[Start of section]
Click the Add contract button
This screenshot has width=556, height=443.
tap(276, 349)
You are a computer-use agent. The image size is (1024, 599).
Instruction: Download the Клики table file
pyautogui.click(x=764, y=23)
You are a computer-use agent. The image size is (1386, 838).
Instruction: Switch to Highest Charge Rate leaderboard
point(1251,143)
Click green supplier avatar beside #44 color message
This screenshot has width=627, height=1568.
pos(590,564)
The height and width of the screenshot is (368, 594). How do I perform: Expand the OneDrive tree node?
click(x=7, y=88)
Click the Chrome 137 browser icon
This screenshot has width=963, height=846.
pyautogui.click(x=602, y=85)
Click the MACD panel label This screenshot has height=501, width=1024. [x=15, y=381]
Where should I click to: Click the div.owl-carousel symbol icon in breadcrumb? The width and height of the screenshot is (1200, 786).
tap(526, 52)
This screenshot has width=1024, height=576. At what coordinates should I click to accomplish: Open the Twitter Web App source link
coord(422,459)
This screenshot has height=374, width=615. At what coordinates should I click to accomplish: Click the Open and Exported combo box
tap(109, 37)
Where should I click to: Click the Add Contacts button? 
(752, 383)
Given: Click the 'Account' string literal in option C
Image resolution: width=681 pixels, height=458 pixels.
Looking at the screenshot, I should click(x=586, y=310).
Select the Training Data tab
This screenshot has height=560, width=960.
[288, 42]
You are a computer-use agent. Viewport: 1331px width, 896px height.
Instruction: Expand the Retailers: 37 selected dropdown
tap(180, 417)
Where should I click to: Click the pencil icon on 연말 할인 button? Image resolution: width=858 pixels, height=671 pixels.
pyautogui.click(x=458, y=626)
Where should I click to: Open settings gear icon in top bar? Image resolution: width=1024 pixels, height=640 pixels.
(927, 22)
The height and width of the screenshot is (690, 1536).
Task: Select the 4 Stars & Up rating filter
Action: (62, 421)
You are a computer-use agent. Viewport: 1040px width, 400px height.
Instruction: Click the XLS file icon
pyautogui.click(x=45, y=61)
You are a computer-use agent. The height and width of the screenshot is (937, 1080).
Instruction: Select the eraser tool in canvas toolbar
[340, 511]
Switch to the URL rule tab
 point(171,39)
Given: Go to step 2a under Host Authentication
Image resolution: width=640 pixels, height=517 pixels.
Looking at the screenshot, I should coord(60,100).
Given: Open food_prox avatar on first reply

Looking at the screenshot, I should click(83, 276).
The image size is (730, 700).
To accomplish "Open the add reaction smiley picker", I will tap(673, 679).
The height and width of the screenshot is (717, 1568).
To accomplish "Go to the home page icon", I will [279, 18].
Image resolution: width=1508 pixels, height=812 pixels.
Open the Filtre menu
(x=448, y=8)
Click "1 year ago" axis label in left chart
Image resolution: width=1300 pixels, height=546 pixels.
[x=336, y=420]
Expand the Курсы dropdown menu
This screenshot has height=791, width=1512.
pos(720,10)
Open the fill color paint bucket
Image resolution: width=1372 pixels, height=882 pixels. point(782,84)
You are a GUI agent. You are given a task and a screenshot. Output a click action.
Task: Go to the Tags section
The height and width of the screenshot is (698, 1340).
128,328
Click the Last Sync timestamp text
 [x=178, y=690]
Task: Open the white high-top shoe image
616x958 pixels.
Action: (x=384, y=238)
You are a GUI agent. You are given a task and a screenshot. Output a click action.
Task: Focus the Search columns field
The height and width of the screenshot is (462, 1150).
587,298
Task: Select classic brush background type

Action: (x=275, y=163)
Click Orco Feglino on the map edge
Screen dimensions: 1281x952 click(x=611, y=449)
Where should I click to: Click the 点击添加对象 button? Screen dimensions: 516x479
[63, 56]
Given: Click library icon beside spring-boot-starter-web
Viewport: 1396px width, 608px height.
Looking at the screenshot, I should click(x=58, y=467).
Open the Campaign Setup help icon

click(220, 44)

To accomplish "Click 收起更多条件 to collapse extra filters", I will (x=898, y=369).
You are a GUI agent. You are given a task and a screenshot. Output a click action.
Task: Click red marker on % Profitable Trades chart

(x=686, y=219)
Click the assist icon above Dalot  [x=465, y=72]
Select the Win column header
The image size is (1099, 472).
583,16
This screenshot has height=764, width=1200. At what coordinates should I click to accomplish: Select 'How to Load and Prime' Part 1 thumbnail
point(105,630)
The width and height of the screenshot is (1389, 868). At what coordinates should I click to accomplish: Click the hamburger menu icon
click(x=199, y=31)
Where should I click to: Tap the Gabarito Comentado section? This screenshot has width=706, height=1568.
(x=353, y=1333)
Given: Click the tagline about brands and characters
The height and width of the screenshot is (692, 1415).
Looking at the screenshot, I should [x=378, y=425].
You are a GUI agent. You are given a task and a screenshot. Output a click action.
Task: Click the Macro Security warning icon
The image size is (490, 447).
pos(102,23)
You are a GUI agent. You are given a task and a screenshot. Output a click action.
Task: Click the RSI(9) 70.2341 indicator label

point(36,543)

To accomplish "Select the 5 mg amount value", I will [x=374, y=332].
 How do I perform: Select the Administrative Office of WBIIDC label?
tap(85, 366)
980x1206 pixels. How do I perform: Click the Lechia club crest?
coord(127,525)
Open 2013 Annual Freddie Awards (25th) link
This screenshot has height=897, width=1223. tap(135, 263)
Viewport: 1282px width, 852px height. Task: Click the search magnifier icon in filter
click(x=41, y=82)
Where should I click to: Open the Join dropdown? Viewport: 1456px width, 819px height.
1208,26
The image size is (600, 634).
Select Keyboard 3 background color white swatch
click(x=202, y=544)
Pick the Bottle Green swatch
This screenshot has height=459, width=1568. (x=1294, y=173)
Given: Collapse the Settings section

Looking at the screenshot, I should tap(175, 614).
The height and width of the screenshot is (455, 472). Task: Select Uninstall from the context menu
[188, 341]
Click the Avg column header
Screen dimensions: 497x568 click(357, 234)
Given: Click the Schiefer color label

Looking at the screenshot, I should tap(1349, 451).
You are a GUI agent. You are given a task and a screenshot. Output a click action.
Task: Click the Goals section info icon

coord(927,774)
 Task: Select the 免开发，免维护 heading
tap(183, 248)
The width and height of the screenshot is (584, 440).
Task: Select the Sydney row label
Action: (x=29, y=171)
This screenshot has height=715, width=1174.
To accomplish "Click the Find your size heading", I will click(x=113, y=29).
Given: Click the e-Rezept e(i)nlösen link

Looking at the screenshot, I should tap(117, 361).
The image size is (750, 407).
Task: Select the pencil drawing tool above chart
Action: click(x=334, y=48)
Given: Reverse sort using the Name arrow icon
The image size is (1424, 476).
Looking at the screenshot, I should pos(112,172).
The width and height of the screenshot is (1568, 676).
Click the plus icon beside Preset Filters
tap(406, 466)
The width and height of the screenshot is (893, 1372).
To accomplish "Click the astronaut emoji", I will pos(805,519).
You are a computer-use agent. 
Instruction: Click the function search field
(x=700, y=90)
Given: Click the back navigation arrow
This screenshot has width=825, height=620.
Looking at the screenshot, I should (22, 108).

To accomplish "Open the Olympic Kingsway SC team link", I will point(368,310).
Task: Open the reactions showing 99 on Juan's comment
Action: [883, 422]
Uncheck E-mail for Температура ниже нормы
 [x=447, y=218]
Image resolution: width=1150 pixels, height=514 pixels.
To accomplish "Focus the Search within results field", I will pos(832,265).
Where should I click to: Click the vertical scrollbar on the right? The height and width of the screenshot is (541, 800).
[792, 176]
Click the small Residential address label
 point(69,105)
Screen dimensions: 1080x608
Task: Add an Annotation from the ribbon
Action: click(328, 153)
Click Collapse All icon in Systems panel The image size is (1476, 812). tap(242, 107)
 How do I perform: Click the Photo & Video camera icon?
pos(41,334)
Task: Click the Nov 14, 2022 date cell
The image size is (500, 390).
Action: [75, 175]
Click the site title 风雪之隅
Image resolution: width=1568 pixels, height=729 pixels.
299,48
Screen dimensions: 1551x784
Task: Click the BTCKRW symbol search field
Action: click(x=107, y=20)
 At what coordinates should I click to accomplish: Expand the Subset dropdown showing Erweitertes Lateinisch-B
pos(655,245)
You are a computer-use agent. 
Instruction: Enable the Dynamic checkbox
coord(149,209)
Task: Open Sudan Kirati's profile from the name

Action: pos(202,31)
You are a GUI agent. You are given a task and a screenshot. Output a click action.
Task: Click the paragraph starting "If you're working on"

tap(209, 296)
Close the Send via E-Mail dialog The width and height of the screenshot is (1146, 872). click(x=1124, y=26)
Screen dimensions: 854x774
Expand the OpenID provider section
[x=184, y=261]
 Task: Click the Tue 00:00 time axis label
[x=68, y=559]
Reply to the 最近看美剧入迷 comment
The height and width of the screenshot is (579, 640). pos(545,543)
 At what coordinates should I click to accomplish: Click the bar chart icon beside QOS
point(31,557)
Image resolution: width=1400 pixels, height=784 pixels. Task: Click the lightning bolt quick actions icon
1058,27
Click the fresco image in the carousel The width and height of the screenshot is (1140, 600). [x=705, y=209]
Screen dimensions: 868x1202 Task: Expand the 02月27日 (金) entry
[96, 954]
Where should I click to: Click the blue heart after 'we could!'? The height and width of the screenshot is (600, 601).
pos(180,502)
[End of section]
-- Instructions for the task --
Tell me how many lines in the data include "arrow", giving only the number.

-- Task response --
2